* DO THIS
Rewrite the data below, substituting "screen assistant" for every "computer-use agent" and leaving everything else unchanged.

* DATA PROVIDED

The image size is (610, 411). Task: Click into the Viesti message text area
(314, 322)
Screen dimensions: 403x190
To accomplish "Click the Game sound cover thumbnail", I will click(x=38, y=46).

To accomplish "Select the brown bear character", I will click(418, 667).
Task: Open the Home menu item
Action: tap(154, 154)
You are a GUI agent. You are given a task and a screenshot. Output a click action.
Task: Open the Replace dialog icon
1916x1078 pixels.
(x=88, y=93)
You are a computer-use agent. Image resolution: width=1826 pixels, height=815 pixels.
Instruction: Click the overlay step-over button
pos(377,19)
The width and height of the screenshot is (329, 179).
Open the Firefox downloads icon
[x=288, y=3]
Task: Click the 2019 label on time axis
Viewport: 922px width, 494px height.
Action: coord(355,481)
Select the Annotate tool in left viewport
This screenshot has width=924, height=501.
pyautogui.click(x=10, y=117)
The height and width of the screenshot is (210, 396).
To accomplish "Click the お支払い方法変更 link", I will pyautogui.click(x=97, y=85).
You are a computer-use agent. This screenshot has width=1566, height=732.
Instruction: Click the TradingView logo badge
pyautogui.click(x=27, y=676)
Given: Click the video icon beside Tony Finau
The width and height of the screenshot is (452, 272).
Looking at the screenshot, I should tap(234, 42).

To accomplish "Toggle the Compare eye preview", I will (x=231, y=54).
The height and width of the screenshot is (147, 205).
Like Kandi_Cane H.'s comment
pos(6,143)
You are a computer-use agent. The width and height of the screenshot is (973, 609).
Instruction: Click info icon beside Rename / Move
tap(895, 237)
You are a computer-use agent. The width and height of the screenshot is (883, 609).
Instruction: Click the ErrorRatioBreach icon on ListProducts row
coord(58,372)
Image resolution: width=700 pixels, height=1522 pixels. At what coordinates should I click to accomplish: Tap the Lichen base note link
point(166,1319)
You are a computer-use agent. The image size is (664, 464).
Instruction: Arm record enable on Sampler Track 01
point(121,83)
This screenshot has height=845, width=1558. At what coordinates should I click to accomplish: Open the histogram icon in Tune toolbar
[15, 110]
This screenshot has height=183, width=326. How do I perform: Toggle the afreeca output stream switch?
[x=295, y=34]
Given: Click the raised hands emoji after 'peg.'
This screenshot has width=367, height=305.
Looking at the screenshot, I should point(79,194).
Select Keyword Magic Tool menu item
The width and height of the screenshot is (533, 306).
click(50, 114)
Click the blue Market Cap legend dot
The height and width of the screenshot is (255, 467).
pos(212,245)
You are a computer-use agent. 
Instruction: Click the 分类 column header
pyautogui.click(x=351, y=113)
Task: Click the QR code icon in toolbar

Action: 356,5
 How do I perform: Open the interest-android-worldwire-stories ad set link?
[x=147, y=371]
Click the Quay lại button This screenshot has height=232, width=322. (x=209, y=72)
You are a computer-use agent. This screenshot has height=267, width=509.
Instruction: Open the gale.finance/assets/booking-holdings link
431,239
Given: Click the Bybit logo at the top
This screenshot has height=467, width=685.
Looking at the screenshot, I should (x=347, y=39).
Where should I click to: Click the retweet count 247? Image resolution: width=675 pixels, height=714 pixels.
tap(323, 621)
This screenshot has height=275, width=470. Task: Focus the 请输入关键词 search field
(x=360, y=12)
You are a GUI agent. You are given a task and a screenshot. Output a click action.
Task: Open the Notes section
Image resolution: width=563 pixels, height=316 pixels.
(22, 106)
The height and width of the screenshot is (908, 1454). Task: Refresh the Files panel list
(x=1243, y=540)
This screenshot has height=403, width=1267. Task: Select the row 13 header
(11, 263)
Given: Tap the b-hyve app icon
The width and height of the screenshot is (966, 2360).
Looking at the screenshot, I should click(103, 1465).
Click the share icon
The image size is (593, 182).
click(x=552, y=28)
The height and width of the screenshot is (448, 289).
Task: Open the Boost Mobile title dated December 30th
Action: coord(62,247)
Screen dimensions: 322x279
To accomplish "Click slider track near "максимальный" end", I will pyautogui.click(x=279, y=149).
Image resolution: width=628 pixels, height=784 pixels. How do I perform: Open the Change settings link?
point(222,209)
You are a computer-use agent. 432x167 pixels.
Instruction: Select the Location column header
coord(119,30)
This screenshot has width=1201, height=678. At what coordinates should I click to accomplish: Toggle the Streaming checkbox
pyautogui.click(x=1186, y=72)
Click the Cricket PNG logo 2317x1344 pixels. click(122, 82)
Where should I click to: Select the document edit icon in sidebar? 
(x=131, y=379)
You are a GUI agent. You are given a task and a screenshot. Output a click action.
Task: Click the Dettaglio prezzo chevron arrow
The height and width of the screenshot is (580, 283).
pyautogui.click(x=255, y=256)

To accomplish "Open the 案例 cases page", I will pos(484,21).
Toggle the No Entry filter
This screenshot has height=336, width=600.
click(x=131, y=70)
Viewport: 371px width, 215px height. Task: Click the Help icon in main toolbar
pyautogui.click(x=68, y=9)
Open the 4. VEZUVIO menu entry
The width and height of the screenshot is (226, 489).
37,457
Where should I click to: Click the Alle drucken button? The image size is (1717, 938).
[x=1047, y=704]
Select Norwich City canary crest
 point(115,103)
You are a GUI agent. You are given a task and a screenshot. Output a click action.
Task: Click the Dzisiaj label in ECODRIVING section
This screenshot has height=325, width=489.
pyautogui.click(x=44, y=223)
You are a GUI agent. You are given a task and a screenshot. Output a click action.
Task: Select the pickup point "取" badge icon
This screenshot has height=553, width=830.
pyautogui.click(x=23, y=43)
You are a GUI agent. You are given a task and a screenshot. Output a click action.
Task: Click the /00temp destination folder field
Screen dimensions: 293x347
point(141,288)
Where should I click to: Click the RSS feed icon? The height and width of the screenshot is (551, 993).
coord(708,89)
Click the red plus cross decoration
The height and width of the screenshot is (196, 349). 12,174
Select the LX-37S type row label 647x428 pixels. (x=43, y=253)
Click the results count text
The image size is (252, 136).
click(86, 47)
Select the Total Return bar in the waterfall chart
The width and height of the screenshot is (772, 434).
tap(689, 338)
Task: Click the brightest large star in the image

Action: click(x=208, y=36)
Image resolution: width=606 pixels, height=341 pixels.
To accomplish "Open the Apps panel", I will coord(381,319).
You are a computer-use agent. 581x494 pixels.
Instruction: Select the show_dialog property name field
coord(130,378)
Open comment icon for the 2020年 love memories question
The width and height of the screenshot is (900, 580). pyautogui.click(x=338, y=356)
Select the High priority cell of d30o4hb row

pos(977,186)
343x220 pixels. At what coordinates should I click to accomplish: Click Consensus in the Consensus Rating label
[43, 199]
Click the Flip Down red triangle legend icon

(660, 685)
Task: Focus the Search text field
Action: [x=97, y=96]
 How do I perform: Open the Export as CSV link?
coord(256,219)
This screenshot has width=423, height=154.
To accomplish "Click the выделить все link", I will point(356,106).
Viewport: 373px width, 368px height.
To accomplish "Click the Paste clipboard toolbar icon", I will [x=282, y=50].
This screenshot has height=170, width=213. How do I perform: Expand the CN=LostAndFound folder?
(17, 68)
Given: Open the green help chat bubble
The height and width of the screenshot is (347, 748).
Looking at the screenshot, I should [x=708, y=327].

* SOLUTION
The image size is (610, 411). Task: Click into the Viesti message text area
(314, 322)
Screen dimensions: 403x190
To accomplish "Click the Game sound cover thumbnail", I will click(x=38, y=46).

To accomplish "Select the brown bear character", I will click(418, 667).
Task: Open the Home menu item
Action: tap(154, 154)
You are a GUI agent. You are given a task and a screenshot. Output a click action.
Task: Open the Replace dialog icon
1916x1078 pixels.
(x=88, y=93)
You are a screen assistant. Image resolution: width=1826 pixels, height=815 pixels.
Instruction: Click the overlay step-over button
pos(377,19)
The width and height of the screenshot is (329, 179).
Open the Firefox downloads icon
[x=288, y=3]
Task: Click the 2019 label on time axis
Viewport: 922px width, 494px height.
Action: coord(355,481)
Select the Annotate tool in left viewport
This screenshot has width=924, height=501.
pyautogui.click(x=10, y=117)
The height and width of the screenshot is (210, 396).
To accomplish "Click the お支払い方法変更 link", I will pyautogui.click(x=97, y=85).
You are a screen assistant. This screenshot has width=1566, height=732.
Instruction: Click the TradingView logo badge
pyautogui.click(x=27, y=676)
Given: Click the video icon beside Tony Finau
The width and height of the screenshot is (452, 272).
Looking at the screenshot, I should tap(234, 42).

To accomplish "Toggle the Compare eye preview", I will (x=231, y=54).
The height and width of the screenshot is (147, 205).
Like Kandi_Cane H.'s comment
pos(6,143)
You are a screen assistant. The width and height of the screenshot is (973, 609).
Instruction: Click info icon beside Rename / Move
tap(895, 237)
You are a screen assistant. The width and height of the screenshot is (883, 609).
Instruction: Click the ErrorRatioBreach icon on ListProducts row
coord(58,372)
Image resolution: width=700 pixels, height=1522 pixels. At what coordinates should I click to accomplish: Tap the Lichen base note link
point(166,1319)
You are a screen assistant. The image size is (664, 464).
Instruction: Arm record enable on Sampler Track 01
point(121,83)
This screenshot has height=845, width=1558. At what coordinates should I click to accomplish: Open the histogram icon in Tune toolbar
[15, 110]
This screenshot has height=183, width=326. How do I perform: Toggle the afreeca output stream switch?
[x=295, y=34]
Given: Click the raised hands emoji after 'peg.'
This screenshot has width=367, height=305.
Looking at the screenshot, I should point(79,194).
Select Keyword Magic Tool menu item
The width and height of the screenshot is (533, 306).
click(50, 114)
Click the blue Market Cap legend dot
The height and width of the screenshot is (255, 467).
pos(212,245)
You are a screen assistant. 
Instruction: Click the 分类 column header
pyautogui.click(x=351, y=113)
Task: Click the QR code icon in toolbar

Action: 356,5
 How do I perform: Open the interest-android-worldwire-stories ad set link?
[x=147, y=371]
Click the Quay lại button This screenshot has height=232, width=322. (x=209, y=72)
You are a screen assistant. This screenshot has height=267, width=509.
Instruction: Open the gale.finance/assets/booking-holdings link
431,239
Given: Click the Bybit logo at the top
This screenshot has height=467, width=685.
Looking at the screenshot, I should (x=347, y=39).
Where should I click to: Click the retweet count 247? Image resolution: width=675 pixels, height=714 pixels.
tap(323, 621)
This screenshot has height=275, width=470. Task: Focus the 请输入关键词 search field
(x=360, y=12)
You are a GUI agent. You are given a task and a screenshot. Output a click action.
Task: Open the Notes section
Image resolution: width=563 pixels, height=316 pixels.
(22, 106)
The height and width of the screenshot is (908, 1454). Task: Refresh the Files panel list
(x=1243, y=540)
This screenshot has height=403, width=1267. Task: Select the row 13 header
(11, 263)
Given: Tap the b-hyve app icon
The width and height of the screenshot is (966, 2360).
Looking at the screenshot, I should click(103, 1465).
Click the share icon
The image size is (593, 182).
click(x=552, y=28)
The height and width of the screenshot is (448, 289).
Task: Open the Boost Mobile title dated December 30th
Action: coord(62,247)
Screen dimensions: 322x279
To accomplish "Click slider track near "максимальный" end", I will pyautogui.click(x=279, y=149).
Image resolution: width=628 pixels, height=784 pixels. How do I perform: Open the Change settings link?
point(222,209)
You are a screen assistant. 432x167 pixels.
Instruction: Select the Location column header
coord(119,30)
This screenshot has width=1201, height=678. At what coordinates should I click to accomplish: Toggle the Streaming checkbox
pyautogui.click(x=1186, y=72)
Click the Cricket PNG logo 2317x1344 pixels. click(122, 82)
Where should I click to: Select the document edit icon in sidebar? 
(x=131, y=379)
You are a GUI agent. You are given a task and a screenshot. Output a click action.
Task: Click the Dettaglio prezzo chevron arrow
The height and width of the screenshot is (580, 283).
pyautogui.click(x=255, y=256)

To accomplish "Open the 案例 cases page", I will pos(484,21).
Toggle the No Entry filter
This screenshot has height=336, width=600.
click(x=131, y=70)
Viewport: 371px width, 215px height. Task: Click the Help icon in main toolbar
pyautogui.click(x=68, y=9)
Open the 4. VEZUVIO menu entry
The width and height of the screenshot is (226, 489).
37,457
Where should I click to: Click the Alle drucken button? The image size is (1717, 938).
[x=1047, y=704]
Select Norwich City canary crest
 point(115,103)
You are a GUI agent. You are given a task and a screenshot. Output a click action.
Task: Click the Dzisiaj label in ECODRIVING section
This screenshot has height=325, width=489.
pyautogui.click(x=44, y=223)
You are a GUI agent. You are given a task and a screenshot. Output a click action.
Task: Select the pickup point "取" badge icon
This screenshot has height=553, width=830.
pyautogui.click(x=23, y=43)
You are a GUI agent. You are given a task and a screenshot. Output a click action.
Task: Click the /00temp destination folder field
Screen dimensions: 293x347
point(141,288)
Where should I click to: Click the RSS feed icon? The height and width of the screenshot is (551, 993).
coord(708,89)
Click the red plus cross decoration
The height and width of the screenshot is (196, 349). 12,174
Select the LX-37S type row label 647x428 pixels. (x=43, y=253)
Click the results count text
The image size is (252, 136).
click(86, 47)
Select the Total Return bar in the waterfall chart
The width and height of the screenshot is (772, 434).
tap(689, 338)
Task: Click the brightest large star in the image

Action: click(x=208, y=36)
Image resolution: width=606 pixels, height=341 pixels.
To accomplish "Open the Apps panel", I will coord(381,319).
You are a screen assistant. 581x494 pixels.
Instruction: Select the show_dialog property name field
coord(130,378)
Open comment icon for the 2020年 love memories question
The width and height of the screenshot is (900, 580). pyautogui.click(x=338, y=356)
Select the High priority cell of d30o4hb row

pos(977,186)
343x220 pixels. At what coordinates should I click to accomplish: Click Consensus in the Consensus Rating label
[43, 199]
Click the Flip Down red triangle legend icon

(660, 685)
Task: Focus the Search text field
Action: [x=97, y=96]
 How do I perform: Open the Export as CSV link?
coord(256,219)
This screenshot has width=423, height=154.
To accomplish "Click the выделить все link", I will point(356,106).
Viewport: 373px width, 368px height.
To accomplish "Click the Paste clipboard toolbar icon", I will [x=282, y=50].
This screenshot has height=170, width=213. How do I perform: Expand the CN=LostAndFound folder?
(17, 68)
Given: Open the green help chat bubble
The height and width of the screenshot is (347, 748).
Looking at the screenshot, I should [x=708, y=327].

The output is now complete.